## Work to complete
In the data below, find every line with the word "match" and copy it.

(Records drawn from a dataset)
[Start of section]

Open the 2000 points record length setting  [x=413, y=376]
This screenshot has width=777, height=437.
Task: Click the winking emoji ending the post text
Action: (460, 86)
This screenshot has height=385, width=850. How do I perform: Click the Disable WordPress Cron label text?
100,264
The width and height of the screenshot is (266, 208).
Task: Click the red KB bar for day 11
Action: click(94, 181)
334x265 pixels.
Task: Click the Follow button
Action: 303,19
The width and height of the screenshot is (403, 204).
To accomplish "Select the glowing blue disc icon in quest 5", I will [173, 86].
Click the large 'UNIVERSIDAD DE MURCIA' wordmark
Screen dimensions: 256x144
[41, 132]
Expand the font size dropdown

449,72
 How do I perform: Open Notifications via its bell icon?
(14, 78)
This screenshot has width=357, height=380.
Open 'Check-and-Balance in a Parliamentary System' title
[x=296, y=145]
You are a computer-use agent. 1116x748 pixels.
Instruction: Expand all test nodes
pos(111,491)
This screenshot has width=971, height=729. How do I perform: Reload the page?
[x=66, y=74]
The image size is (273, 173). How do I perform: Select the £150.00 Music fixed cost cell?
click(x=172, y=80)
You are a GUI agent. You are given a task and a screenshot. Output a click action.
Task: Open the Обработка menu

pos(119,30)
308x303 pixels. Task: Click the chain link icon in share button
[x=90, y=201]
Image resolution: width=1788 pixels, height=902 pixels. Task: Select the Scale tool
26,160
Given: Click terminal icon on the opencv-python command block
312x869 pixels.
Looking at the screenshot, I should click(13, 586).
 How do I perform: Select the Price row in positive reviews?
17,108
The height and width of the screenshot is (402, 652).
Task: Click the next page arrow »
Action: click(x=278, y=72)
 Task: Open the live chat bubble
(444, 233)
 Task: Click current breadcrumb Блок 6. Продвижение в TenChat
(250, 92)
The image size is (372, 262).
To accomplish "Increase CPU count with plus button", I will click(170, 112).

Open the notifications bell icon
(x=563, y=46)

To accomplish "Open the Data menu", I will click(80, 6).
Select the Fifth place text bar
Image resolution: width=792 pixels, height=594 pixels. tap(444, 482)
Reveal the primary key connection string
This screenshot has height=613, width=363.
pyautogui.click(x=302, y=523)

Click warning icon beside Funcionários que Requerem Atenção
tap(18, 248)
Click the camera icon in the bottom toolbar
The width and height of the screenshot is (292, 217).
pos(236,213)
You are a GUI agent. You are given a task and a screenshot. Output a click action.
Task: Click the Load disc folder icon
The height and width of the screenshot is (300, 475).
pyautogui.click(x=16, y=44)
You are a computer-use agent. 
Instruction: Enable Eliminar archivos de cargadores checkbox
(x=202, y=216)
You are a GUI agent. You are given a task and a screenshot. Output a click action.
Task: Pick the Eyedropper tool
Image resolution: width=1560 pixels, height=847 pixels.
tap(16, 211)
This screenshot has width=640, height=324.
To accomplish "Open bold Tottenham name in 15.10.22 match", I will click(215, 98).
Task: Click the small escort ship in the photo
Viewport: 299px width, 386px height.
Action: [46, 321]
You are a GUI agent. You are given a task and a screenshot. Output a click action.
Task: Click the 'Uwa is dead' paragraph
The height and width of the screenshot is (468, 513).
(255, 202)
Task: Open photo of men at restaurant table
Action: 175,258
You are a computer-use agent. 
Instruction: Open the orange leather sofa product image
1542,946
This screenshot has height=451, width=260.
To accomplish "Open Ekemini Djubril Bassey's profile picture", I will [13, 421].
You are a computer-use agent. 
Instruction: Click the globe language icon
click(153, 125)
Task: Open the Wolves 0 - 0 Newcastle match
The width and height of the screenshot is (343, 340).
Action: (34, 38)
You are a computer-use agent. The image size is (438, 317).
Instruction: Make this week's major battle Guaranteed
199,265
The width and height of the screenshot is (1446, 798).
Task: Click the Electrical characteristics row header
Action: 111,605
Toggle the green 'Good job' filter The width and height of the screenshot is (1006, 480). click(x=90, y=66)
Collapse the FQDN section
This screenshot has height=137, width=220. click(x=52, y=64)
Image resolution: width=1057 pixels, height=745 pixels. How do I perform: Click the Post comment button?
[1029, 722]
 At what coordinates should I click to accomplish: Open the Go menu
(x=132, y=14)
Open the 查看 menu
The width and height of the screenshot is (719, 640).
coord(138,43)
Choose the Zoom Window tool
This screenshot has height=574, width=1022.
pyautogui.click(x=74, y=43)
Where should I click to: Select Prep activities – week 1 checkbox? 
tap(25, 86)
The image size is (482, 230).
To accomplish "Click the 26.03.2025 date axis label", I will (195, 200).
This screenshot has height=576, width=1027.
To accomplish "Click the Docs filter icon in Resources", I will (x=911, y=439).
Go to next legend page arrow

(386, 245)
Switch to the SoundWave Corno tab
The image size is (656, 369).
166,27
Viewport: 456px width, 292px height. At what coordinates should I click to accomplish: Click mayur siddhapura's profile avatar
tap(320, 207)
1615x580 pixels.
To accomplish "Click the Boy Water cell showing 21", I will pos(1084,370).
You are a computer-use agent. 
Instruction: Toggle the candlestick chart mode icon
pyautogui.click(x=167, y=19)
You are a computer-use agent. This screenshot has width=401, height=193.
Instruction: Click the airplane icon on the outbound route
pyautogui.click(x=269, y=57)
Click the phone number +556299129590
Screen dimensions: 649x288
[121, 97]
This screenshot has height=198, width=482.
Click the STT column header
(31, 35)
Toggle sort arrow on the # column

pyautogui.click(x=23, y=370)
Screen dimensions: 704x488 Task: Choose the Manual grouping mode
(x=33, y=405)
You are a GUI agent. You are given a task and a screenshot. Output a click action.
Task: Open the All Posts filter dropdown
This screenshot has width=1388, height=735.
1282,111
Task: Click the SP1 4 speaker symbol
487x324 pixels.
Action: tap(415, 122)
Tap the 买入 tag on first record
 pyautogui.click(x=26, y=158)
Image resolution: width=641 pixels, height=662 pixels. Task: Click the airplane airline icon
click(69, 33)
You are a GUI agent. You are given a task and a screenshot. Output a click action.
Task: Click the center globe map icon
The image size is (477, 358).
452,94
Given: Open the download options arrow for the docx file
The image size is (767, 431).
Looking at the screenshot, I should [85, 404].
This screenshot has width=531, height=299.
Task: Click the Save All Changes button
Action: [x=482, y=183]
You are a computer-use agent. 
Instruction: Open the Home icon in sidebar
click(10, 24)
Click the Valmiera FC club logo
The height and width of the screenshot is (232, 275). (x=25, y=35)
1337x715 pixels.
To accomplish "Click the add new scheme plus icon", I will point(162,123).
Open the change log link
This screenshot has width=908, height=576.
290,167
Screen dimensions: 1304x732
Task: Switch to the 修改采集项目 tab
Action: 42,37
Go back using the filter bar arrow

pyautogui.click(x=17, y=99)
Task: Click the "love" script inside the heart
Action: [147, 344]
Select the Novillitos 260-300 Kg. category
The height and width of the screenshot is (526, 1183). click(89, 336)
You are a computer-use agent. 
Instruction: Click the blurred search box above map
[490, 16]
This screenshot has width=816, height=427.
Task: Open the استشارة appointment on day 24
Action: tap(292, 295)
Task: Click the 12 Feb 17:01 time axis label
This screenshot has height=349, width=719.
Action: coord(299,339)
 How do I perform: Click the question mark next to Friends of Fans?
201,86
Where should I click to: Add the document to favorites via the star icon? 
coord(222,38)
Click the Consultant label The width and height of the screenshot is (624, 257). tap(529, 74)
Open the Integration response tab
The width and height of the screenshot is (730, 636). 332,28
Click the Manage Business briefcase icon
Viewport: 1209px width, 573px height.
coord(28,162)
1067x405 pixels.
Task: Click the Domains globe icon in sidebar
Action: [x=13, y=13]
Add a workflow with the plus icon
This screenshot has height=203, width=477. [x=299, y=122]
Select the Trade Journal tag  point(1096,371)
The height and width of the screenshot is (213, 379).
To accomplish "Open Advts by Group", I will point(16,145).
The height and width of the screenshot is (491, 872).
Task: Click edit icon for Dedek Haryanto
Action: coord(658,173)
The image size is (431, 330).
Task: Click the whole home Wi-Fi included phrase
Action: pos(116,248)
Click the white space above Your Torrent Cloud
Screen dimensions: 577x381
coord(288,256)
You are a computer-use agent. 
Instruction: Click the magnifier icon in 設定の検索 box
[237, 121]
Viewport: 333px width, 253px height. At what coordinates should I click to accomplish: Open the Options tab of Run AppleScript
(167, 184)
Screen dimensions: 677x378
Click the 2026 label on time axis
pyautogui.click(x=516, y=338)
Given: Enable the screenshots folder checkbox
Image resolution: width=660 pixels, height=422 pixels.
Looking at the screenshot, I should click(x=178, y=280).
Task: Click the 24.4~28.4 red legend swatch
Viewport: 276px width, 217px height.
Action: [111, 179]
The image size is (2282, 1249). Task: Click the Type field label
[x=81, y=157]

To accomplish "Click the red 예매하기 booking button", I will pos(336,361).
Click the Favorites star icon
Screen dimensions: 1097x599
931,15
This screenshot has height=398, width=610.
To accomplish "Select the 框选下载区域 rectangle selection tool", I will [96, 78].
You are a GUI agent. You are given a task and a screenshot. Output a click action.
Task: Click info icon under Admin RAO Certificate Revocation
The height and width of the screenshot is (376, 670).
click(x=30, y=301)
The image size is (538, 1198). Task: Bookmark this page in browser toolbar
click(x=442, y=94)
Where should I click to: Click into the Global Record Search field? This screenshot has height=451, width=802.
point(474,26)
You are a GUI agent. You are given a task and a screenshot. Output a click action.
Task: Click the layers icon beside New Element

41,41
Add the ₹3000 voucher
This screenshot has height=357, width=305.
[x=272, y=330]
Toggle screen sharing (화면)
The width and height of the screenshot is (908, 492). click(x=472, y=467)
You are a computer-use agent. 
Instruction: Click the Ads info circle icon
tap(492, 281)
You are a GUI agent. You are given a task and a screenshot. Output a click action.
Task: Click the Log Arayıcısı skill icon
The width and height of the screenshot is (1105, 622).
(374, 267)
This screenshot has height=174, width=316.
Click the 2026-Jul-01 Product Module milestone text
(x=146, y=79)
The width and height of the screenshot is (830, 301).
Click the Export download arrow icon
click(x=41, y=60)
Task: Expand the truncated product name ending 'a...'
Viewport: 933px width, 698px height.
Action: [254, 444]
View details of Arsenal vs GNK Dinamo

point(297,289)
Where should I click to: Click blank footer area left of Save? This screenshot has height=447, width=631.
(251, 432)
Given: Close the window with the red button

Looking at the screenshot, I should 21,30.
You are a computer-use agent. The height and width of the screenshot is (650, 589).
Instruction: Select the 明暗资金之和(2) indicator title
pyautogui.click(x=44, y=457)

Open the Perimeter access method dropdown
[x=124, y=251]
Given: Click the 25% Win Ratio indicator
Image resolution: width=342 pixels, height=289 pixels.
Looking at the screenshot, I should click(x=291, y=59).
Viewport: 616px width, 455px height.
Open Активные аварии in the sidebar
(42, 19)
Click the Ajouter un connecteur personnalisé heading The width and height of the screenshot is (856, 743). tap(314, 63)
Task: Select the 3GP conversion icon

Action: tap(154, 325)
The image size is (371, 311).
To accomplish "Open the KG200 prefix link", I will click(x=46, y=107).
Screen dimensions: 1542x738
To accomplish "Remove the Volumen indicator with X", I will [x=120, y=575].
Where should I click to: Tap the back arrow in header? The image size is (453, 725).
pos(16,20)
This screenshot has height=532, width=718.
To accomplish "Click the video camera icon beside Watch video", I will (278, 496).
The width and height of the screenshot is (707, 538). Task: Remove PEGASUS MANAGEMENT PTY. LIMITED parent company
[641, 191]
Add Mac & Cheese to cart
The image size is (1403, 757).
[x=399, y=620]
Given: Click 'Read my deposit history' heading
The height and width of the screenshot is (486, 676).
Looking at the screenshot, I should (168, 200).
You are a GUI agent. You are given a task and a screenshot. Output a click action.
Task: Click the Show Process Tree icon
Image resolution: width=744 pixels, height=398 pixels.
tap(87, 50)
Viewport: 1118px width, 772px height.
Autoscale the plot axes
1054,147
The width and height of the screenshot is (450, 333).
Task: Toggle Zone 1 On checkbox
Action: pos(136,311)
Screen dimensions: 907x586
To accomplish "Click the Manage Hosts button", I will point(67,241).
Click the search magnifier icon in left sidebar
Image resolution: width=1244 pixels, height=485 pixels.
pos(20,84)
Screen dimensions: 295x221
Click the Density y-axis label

[End of section]

## Exercise answer
To accomplish "Open bold Tottenham name in 15.10.22 match", I will click(215, 98).
Task: Open the Wolves 0 - 0 Newcastle match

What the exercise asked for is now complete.